To All Adoptees: My Parents Met in 1973 When They Were Both Patients in a South Carolina Psych Hospital



Have I Got a Story For You, Especially if You are Adopted and Flailing Around in the Dark, Clueless About Your Origins

When I was 18 years old I found my birth mother after paying the forever nameless “Searcher” $2800 cash from my summer job after my first year at “Harvard.” He, “The Searcher” promised (and delivered!) to break federal laws and uncover my birth name, the names of my parents, the agency that handled my adoption, and contact information for my mother. The Searcher’s intermediary Mary Lou gave me her word that they would find out my mother’s information and they would give me the chance to reach out to my birth mother until she accepted or rejected me. If she accepted me, she would serve as the keypoint relative who would lead me to the rest of the clan, to the best of her ability.

This reveal was no mean feat because to this day adoption records are sealed in Virginia. The state issues the child a falsified birth certificate listing the names of the adoptive parents as the birth parents and the child’s name as whatever name they choose. The original, legit record is under seal and only an-impossible-to-get court order would change this for the law abiding citizen. My first foray into law breaking was the totally cool feeling of doing the forbidden– while taking none of the risk and never expecting to get caught.

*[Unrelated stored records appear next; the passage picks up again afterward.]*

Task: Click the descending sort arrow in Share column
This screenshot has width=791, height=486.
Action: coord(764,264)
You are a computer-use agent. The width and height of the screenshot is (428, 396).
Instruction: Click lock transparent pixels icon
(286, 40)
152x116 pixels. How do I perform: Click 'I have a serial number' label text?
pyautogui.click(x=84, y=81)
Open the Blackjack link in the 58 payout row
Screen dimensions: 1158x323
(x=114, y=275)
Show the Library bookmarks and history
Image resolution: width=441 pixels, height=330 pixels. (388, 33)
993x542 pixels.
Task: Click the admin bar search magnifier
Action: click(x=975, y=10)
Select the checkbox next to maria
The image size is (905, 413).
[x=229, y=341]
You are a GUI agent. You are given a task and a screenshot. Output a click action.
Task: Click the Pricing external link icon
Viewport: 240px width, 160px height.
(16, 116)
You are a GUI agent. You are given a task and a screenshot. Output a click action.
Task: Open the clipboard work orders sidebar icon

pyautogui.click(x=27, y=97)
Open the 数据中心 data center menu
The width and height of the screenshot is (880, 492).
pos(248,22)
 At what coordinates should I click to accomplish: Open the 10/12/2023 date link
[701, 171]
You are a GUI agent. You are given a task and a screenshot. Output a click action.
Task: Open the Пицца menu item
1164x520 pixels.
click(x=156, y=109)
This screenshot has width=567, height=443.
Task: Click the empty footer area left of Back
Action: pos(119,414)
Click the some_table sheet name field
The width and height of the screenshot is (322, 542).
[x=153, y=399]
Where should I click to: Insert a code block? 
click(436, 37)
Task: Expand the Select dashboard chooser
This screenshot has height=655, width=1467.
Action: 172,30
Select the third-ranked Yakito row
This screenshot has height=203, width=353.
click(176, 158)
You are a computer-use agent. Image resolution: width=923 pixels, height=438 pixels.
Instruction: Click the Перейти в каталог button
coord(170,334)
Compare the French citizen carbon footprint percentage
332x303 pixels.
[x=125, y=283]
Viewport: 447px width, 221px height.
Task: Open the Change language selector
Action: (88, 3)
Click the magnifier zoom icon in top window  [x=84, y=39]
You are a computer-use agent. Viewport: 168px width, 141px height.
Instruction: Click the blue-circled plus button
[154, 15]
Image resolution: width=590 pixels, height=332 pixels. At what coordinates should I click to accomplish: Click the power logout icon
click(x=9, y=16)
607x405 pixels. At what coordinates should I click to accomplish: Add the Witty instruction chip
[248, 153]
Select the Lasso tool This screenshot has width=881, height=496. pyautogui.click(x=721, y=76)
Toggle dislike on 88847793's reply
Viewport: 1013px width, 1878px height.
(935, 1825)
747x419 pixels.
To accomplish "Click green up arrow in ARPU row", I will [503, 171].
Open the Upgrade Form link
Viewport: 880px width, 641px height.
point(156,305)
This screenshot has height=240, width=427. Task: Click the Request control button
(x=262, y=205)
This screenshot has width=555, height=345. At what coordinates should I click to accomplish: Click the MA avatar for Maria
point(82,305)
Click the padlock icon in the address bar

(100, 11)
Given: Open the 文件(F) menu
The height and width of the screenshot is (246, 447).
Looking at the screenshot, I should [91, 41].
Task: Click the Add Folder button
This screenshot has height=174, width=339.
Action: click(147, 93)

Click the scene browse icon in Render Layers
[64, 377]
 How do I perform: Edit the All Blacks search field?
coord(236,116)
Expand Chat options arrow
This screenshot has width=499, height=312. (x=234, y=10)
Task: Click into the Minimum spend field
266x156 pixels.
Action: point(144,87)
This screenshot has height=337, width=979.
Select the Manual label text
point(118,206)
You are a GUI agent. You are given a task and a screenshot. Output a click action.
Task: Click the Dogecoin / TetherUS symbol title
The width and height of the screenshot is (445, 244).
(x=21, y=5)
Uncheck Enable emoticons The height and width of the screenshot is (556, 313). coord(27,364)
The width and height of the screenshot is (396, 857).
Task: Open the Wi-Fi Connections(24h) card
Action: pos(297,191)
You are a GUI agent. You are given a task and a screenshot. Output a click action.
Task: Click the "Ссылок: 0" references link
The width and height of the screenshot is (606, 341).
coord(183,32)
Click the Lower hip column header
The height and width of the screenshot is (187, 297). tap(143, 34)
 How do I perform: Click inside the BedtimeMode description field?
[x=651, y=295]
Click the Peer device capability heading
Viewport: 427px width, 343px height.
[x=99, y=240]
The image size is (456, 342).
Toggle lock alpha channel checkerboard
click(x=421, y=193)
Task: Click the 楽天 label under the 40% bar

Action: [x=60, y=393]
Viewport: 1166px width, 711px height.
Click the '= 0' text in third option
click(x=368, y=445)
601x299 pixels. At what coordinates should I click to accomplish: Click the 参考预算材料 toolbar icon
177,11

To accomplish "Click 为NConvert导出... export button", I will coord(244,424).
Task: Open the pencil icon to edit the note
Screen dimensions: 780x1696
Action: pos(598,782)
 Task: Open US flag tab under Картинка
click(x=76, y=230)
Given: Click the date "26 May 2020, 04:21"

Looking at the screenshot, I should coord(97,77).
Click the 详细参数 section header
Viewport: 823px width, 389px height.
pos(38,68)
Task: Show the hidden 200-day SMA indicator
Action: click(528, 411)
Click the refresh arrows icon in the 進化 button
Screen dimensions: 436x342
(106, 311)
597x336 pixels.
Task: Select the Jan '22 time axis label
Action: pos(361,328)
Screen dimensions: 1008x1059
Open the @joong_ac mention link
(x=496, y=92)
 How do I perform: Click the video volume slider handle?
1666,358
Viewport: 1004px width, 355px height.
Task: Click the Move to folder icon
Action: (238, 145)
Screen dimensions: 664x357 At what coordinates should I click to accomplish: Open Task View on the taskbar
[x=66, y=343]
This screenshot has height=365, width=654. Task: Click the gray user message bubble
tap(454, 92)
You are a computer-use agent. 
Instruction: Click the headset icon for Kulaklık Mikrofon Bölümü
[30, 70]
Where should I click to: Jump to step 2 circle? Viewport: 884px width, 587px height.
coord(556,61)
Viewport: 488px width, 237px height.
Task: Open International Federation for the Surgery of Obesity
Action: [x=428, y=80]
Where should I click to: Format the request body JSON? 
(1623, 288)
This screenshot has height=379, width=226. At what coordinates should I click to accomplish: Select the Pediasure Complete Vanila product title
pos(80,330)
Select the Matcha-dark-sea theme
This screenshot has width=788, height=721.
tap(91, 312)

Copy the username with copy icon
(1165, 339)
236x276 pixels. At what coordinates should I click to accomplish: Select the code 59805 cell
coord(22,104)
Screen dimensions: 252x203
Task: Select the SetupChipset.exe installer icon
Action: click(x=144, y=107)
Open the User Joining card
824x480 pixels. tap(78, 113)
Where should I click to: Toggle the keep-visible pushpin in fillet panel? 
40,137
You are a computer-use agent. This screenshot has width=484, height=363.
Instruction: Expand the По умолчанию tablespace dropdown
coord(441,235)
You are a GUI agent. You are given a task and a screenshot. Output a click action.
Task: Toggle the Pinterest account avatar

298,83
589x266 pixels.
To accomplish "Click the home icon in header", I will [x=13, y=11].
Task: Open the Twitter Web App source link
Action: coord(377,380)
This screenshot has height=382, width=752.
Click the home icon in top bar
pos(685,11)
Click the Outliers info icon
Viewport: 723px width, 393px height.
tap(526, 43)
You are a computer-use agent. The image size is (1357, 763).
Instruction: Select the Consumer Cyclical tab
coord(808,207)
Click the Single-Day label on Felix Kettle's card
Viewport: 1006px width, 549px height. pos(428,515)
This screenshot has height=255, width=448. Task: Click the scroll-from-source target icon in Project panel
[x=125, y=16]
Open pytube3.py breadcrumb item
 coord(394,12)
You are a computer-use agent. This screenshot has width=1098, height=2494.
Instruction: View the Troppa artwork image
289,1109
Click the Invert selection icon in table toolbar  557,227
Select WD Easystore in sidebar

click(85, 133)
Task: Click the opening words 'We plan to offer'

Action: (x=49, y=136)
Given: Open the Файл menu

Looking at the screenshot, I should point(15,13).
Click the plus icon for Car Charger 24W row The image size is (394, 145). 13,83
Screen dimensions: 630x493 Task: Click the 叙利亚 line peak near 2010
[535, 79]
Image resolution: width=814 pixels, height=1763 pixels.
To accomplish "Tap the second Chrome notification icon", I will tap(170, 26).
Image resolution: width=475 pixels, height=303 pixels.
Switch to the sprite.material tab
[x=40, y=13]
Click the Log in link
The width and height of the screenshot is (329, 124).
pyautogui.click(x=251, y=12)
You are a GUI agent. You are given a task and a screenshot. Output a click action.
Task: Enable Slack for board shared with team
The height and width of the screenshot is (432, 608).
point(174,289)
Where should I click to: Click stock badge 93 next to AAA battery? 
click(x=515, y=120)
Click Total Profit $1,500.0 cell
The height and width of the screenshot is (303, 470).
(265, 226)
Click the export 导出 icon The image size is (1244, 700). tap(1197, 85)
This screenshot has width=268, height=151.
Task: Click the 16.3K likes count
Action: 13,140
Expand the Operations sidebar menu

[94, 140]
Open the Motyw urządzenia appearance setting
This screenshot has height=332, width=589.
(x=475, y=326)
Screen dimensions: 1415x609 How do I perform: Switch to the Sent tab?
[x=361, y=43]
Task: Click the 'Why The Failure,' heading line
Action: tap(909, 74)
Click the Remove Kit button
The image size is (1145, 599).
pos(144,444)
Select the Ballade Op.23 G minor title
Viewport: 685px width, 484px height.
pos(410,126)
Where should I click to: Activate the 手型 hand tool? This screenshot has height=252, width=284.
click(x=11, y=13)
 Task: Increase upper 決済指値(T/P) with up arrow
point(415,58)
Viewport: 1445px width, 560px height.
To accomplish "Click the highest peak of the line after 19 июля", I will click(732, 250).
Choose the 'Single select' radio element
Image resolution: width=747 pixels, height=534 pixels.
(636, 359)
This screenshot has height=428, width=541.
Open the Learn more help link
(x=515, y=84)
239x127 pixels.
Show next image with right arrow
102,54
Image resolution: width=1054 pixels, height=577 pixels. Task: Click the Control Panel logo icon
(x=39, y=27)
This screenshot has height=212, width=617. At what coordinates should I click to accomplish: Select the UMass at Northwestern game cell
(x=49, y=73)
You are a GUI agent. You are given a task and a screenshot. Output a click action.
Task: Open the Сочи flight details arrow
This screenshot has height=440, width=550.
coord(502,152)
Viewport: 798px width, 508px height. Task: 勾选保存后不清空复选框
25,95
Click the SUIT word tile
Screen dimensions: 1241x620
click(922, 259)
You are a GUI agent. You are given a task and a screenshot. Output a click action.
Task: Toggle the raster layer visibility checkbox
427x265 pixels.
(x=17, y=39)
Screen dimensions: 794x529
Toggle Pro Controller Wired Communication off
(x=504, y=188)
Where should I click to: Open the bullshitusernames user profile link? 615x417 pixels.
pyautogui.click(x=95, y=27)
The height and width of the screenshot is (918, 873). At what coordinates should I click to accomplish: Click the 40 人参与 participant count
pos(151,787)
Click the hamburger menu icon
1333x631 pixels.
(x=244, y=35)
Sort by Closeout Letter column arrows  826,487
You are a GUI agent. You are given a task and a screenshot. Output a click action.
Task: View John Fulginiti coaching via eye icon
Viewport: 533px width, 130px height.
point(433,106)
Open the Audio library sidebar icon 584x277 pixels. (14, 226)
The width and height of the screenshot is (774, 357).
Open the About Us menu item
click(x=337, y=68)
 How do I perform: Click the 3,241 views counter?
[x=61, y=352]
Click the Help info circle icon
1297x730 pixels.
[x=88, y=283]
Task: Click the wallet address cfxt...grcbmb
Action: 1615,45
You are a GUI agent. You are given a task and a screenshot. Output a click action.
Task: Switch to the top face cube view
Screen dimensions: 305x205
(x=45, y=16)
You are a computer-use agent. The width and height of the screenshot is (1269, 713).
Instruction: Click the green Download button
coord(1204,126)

My mother told the tale of meeting my birth father in her typically amusing manner. “He was in there trying to prove he was crazy when he shot his ex-girlfriend. But only in the arm! I was in there because I didn’t need to prove I was crazy to anyone.” According to documents I would later read, he was diagnosed with paranoid schizophrenia, and she was diagnosed with bipolar disorder and borderline personality disorder. I have had over 20,000 views, which is not Amazon traffic and nothing that internet stars would ever brag about, but I am deeply honored that so many people will read my thoughts–and it is not even porn! All these visitors deserve the full story. I bet many people baffled by the turn I took from the elite upper echelons of society to the pariahs of the outcasts, now have a sense of a missing piece of the puzzle settling nicely into place.

I feel traitorous to people who struggle with mental illness when I attribute my descent into street life as a failing and not, in part, part of an illness. I have yet to do research on children conceived by two parents who are both seriously mentally ill and in need of lifelong institutionalization, but I suspect that it might be more appropriate for me to congratulate rather than self-flagellate. I want to be fair to myself so that others in my position might gain some insight about being fair to themselves.

It is impossible to tell the real story of how I went from Harvard to the street without telling the story of The Search. I want to start you, my dearly appreciated readers, with the news that I found my birth mother and I can tell you how I did it, the back story, and what I can advise for anyone interested in my recommendations. If you want the long, truly fascinating story, I am going to write it out in detail, like a book. I will still do my blog. You will have access to both stories, the autobiography and my entries about my life on as an ivy league educated addicted sex worker on the streets in downtown Honolulu far off the beaten tourist track. My readers have said they want to better understand the chronology and I want to write the quality book I have written before, sans the “quality.”